À titre de comparaison, la Covid-19 « n’a même pas tué mille personnes ». Néanmoins, la pandémie a perturbé le système prévu pour les maladies évitables par la vaccination et pour les maladies tropicales négligées (MTN), habituellement faciles à traiter. En effet, si 600 millions de personnes sur le continent souffrent des cinq MTN les plus fréquentes, les ressources allouées initialement pour traiter ces dernières « ont été aspirées par la riposte » anti-coronavirus. Par ailleurs la crise de la Covid-19 a exacerbé l’insécurité alimentaire puisque près de 20 millions de personnes seront en situation d'insécurité alimentaire grave et aiguë entre janvier et juin 2021.


La gestion de ces crises sanitaires et alimentaire est d’autant plus complexe que les populations déplacées et réfugiées sont hébergées dans des campements surpeuplés et nécessitent un accès à l’eau, à un abri, aux services de santé ainsi qu’aux installations sanitaires. Or, l’insécurité et la faiblesse des infrastructures rendent difficile l’aide d’urgence à ces populations.
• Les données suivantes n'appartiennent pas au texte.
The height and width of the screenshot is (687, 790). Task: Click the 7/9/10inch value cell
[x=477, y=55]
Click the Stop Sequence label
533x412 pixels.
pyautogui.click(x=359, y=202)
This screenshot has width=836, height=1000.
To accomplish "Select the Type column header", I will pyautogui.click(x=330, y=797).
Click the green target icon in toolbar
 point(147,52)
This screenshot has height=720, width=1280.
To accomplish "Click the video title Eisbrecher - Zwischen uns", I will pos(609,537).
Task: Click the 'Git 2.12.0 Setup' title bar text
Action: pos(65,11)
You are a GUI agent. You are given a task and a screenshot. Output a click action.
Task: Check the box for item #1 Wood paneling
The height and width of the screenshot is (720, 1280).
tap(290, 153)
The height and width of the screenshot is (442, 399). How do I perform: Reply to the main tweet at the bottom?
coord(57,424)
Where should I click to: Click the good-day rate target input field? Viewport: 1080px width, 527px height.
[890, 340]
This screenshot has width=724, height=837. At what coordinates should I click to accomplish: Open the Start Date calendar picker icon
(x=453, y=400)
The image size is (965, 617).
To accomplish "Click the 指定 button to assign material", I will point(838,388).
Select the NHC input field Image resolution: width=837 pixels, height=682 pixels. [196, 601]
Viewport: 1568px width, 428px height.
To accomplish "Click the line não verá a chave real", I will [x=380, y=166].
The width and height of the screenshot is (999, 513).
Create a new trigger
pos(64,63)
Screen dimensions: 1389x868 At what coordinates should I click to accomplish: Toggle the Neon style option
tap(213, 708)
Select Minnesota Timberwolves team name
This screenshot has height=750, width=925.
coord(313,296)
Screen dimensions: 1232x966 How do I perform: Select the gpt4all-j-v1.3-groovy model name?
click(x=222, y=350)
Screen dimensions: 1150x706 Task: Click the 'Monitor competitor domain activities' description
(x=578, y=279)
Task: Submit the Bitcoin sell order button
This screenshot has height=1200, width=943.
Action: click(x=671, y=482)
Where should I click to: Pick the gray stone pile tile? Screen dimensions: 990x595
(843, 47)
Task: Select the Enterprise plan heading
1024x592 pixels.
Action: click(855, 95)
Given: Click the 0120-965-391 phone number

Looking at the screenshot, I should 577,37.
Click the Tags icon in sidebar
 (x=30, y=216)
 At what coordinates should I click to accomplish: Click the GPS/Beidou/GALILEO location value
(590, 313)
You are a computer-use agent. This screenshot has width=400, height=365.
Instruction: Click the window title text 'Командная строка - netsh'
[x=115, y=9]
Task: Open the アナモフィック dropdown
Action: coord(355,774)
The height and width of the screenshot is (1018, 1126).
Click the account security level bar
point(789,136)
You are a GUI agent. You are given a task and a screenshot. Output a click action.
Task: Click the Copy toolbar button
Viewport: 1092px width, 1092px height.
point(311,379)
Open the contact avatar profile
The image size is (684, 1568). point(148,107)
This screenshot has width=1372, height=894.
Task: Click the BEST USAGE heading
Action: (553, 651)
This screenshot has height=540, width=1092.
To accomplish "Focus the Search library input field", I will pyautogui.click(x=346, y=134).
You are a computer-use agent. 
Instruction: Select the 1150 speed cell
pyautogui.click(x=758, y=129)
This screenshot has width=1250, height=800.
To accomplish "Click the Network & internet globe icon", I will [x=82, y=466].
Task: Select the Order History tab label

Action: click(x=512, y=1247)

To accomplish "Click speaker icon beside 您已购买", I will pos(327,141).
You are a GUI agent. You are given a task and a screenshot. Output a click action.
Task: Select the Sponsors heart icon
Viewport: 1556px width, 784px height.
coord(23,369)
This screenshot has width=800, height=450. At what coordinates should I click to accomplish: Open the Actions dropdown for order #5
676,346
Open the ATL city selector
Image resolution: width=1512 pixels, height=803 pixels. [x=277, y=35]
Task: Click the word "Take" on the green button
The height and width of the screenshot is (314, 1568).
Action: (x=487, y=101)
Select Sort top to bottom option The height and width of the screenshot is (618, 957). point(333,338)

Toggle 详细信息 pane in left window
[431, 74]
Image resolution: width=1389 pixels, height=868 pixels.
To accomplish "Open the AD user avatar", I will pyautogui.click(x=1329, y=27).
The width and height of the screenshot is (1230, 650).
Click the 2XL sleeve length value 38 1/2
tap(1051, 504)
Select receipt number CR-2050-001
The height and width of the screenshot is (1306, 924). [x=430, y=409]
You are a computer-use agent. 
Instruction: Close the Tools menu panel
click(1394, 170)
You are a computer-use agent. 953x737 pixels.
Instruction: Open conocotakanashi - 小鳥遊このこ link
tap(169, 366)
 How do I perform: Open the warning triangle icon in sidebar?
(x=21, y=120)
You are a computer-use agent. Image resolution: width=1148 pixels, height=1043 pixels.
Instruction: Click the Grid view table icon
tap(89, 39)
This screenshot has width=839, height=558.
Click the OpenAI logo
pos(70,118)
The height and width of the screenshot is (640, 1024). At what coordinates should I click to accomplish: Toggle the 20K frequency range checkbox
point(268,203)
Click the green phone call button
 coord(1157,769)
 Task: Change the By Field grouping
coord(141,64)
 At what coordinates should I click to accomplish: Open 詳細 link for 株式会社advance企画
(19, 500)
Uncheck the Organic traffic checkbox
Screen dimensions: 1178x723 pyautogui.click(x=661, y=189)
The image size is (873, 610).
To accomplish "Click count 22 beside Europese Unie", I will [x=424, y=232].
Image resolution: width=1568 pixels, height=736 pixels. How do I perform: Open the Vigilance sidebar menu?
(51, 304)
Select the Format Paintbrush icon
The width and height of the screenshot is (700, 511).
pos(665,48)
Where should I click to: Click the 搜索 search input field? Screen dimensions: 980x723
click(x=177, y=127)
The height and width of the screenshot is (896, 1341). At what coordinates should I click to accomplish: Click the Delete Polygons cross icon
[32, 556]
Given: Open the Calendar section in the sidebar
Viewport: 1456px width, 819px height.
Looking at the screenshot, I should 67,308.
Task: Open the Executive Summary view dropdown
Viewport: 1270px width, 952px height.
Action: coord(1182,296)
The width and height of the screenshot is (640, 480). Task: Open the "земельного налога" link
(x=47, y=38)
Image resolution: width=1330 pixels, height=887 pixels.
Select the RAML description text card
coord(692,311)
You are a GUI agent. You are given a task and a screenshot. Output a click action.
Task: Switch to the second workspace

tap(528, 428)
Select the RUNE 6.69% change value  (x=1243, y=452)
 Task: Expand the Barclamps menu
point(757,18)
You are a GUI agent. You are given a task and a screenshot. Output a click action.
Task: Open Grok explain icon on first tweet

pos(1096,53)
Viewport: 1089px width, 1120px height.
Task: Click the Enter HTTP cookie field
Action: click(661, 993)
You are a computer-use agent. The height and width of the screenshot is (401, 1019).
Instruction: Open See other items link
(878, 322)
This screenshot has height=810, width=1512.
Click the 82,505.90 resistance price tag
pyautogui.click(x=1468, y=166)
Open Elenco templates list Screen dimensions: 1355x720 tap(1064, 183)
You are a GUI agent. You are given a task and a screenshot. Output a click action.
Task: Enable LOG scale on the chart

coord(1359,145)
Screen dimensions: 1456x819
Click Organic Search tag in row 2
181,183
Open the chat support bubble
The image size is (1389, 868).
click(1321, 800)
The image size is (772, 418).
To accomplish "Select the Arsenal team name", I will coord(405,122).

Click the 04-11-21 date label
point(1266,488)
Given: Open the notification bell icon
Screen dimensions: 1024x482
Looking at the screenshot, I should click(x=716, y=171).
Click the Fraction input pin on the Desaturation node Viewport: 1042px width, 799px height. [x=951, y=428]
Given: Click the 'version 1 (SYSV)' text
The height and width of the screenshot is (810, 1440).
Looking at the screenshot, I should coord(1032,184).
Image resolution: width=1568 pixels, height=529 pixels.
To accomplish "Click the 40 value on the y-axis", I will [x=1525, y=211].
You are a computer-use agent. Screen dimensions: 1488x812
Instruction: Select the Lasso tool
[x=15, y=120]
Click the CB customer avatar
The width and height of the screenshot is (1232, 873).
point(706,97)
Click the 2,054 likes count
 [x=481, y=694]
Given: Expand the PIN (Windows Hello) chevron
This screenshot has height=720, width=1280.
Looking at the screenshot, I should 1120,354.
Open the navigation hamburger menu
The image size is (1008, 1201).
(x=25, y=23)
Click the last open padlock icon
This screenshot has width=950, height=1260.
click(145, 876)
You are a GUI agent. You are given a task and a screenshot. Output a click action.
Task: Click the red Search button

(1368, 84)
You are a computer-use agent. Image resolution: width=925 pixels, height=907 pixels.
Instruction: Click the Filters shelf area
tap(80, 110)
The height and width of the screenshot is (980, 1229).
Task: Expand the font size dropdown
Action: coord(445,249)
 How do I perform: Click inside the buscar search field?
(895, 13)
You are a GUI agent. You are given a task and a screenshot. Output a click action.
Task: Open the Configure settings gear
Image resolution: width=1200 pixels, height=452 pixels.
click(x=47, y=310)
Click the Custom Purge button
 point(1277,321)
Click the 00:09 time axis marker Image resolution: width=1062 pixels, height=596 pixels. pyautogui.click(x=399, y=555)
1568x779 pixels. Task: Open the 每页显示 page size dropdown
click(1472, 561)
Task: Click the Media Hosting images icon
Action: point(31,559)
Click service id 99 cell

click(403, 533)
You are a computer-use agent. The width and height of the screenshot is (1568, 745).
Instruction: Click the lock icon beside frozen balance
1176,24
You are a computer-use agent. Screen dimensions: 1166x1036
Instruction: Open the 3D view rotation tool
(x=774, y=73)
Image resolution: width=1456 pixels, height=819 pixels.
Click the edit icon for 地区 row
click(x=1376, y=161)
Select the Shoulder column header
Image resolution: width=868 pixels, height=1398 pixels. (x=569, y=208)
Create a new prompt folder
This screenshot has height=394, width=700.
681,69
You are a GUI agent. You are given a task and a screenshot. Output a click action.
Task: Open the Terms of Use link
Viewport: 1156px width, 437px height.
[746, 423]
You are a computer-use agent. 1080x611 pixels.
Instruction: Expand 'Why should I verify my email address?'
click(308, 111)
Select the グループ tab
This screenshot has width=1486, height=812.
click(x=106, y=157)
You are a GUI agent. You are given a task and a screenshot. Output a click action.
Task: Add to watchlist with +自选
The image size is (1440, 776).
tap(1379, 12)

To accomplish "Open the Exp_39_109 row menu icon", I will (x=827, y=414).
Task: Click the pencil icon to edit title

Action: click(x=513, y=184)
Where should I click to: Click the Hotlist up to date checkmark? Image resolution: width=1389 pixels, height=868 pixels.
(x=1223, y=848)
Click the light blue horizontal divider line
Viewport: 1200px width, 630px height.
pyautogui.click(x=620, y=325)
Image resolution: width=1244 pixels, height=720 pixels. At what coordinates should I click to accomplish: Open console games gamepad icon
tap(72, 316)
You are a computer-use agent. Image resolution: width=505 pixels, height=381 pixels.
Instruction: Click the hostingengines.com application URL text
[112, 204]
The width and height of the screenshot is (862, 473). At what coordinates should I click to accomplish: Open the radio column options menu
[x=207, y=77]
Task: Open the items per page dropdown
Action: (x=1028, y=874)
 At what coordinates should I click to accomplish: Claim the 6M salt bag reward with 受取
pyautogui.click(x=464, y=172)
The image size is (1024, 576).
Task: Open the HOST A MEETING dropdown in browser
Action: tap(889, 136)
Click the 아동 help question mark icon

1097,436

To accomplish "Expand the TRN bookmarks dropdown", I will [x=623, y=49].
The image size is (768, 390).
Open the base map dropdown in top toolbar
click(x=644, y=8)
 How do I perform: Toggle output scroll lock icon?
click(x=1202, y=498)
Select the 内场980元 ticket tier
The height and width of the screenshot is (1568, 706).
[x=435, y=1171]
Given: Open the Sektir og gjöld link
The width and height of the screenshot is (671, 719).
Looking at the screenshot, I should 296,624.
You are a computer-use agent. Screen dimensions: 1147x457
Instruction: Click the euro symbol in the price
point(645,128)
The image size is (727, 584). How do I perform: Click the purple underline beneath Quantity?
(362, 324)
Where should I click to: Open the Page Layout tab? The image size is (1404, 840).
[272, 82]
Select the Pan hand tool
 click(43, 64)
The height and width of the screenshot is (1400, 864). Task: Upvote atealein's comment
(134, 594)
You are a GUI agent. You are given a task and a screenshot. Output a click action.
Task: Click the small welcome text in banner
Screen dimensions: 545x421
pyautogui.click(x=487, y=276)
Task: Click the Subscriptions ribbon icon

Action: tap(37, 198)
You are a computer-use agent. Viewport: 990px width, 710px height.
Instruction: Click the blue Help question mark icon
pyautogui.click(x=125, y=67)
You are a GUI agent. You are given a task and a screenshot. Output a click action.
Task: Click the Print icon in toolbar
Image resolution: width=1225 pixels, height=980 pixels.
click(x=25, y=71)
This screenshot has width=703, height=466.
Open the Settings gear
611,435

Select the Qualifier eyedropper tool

De plus, ces infrastructures ne peuvent, en l’état, satisfaire durablement leurs besoins vitaux. S’il est donc nécessaire que l’aide humanitaire pour cette année soit financée, il est également primordial de trouver une solution de sortie de crise pour la région afin de permettre le retour des populations déplacées. En effet, selon Claude Ibalanky, « l’est [de la RDC] restera un champ de bataille où chacun réglera ses comptes tant que les tensions régionales ne seront pas apaisées ».